Question

A company charges $75 for handheld computers plus a service charge of $25 per month. The following equation describes the total cost c aer m months. c = 25 m + 75 Which statement best describes the relationship between c and m ?
A.The relationship is a linear function whose graph does not pass through the origin.
B.The relationship is not a function.
C.The relationship is a linear function whose graph passes through the origin.
D.The relationship is a nonlinear function.

Answer

**step1** Understanding the Problem

The problem describes how the total cost `c` of handheld computers is calculated. There is an initial charge of $75 and an additional service charge of $25 for each month `m`. The relationship is given by the equation `c = 25m + 75`. We need to choose the statement that best describes this relationship.

**step2** Analyzing if it is a function

A relationship is a function if for every input (in this case, the number of months `m`), there is only one specific output (the total cost `c`). In our equation, if we choose a certain number of months, like 1 month, we get `c = 25 * 1 + 75 = 100`. If we choose 2 months, we get `c = 25 * 2 + 75 = 125`. For each number of months, there is only one possible total cost. Therefore, this relationship is a function.

**step3** Analyzing if it is linear or nonlinear

A linear relationship means that the cost changes by the same amount for each additional month. In the equation `c = 25m + 75`, for every additional month (`m` increases by 1), the cost `c` increases by exactly $25 (because of the `25m` part). This consistent increase means the relationship is "straight" or "linear" if we were to draw it as a picture. If the increase changed (for example, if it were $25 for the first month, then $30 for the second, and so on), it would be nonlinear. Since it's a steady $25 per month, it is a linear relationship.

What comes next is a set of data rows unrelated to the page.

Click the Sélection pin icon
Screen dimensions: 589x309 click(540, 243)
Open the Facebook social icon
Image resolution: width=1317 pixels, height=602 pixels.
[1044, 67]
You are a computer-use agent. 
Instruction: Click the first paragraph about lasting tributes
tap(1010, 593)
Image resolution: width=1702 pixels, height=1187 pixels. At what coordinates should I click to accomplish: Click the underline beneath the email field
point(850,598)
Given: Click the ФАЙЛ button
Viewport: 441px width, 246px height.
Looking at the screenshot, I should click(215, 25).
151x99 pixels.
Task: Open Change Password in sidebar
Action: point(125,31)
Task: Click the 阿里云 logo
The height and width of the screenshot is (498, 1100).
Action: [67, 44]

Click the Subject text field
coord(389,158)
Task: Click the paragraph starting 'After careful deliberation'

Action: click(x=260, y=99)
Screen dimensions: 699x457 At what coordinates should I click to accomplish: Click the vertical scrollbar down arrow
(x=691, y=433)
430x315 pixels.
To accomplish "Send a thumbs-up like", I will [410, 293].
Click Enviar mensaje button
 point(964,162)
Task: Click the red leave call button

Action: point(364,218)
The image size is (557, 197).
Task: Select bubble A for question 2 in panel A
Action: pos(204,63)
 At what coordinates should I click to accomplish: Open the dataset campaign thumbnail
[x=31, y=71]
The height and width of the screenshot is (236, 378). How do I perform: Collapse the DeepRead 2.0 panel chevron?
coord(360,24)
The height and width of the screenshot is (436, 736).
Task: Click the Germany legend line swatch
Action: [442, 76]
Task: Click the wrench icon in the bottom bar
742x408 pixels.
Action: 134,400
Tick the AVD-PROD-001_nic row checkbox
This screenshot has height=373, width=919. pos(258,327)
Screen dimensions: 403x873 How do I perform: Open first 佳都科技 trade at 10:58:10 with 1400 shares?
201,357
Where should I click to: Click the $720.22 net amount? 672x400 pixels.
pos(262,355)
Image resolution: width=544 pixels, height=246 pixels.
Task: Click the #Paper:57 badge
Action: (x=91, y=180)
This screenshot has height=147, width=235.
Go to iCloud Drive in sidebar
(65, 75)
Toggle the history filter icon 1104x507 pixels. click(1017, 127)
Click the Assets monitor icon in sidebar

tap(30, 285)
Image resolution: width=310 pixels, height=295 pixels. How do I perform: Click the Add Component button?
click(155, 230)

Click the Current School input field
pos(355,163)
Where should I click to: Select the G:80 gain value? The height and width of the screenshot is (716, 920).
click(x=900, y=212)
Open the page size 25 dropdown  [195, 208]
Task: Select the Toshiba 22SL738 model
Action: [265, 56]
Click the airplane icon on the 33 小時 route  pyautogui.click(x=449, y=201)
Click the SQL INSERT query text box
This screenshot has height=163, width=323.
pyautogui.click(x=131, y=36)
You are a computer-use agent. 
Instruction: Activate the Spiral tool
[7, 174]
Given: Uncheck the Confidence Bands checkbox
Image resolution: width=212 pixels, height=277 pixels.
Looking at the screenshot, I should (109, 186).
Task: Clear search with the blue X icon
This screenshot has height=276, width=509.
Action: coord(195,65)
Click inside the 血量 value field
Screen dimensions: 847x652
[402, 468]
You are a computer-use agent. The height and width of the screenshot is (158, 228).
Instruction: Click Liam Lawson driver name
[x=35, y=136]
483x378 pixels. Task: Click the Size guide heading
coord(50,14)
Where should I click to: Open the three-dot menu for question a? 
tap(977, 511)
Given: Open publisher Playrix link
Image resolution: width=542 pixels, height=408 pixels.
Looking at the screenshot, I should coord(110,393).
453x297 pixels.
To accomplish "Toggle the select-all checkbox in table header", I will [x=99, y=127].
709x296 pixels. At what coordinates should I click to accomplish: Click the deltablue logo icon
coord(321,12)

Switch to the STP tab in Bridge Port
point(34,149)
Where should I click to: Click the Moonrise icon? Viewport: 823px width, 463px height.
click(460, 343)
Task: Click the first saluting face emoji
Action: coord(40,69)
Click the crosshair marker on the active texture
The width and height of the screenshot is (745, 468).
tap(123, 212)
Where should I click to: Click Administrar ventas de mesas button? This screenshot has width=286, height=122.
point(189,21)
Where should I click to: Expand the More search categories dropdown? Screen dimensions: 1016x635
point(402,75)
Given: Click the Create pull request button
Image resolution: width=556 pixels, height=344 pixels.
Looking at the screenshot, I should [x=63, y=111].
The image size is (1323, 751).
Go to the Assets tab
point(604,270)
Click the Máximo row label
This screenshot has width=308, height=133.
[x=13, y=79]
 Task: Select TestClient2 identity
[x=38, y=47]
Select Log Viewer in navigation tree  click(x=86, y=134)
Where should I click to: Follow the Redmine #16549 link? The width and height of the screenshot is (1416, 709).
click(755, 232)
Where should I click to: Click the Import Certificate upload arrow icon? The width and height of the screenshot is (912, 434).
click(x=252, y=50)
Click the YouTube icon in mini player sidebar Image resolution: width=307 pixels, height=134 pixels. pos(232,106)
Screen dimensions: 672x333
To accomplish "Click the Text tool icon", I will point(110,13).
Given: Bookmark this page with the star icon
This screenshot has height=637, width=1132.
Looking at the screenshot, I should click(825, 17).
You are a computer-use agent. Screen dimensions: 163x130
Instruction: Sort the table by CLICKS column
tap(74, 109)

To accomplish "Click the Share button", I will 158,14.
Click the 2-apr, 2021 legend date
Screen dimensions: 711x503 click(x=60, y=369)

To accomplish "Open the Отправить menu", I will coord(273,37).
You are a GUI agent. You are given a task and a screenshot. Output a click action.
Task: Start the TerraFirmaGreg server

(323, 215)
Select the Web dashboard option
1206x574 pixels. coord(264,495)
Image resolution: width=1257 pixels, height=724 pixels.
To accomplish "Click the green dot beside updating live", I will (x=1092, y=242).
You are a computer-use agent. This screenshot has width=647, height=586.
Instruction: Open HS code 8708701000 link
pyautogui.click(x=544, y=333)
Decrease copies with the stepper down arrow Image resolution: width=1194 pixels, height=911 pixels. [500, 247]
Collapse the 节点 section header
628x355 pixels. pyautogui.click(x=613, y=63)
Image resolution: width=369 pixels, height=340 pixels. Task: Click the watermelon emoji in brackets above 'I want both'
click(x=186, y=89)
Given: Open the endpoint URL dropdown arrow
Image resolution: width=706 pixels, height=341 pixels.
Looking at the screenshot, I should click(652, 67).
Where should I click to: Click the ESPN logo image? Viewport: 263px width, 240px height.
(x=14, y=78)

**step4** Analyzing if it passes through the origin

The "origin" is the starting point on a graph where both quantities are zero. In this case, it means when the number of months `m` is 0, the total cost `c` would also be 0. Let's check this using our equation:
If `m = 0` (meaning 0 months), then `c = 25 * 0 + 75`.
`c = 0 + 75`.
`c = 75`.
So, when there are 0 months, the total cost is $75, not $0. This is because of the initial $75 charge. Since the cost is $75 when `m` is 0, the graph of this relationship does not start at the point where both `m` and `c` are zero; it starts where `m` is 0 and `c` is 75. Therefore, it does not pass through the origin.

**step5** Conclusion

Based on our analysis:
1. The relationship is a function.
2. The relationship is linear.
3. The relationship does not pass through the origin (because of the initial $75 charge).
Comparing these findings with the given options:
A. The relationship is a linear function whose graph does not pass through the origin. (This matches our findings)
B. The relationship is not a function. (Incorrect)
C. The relationship is a linear function whose graph passes through the origin. (Incorrect)
D. The relationship is a nonlinear function. (Incorrect)
Therefore, statement A best describes the relationship.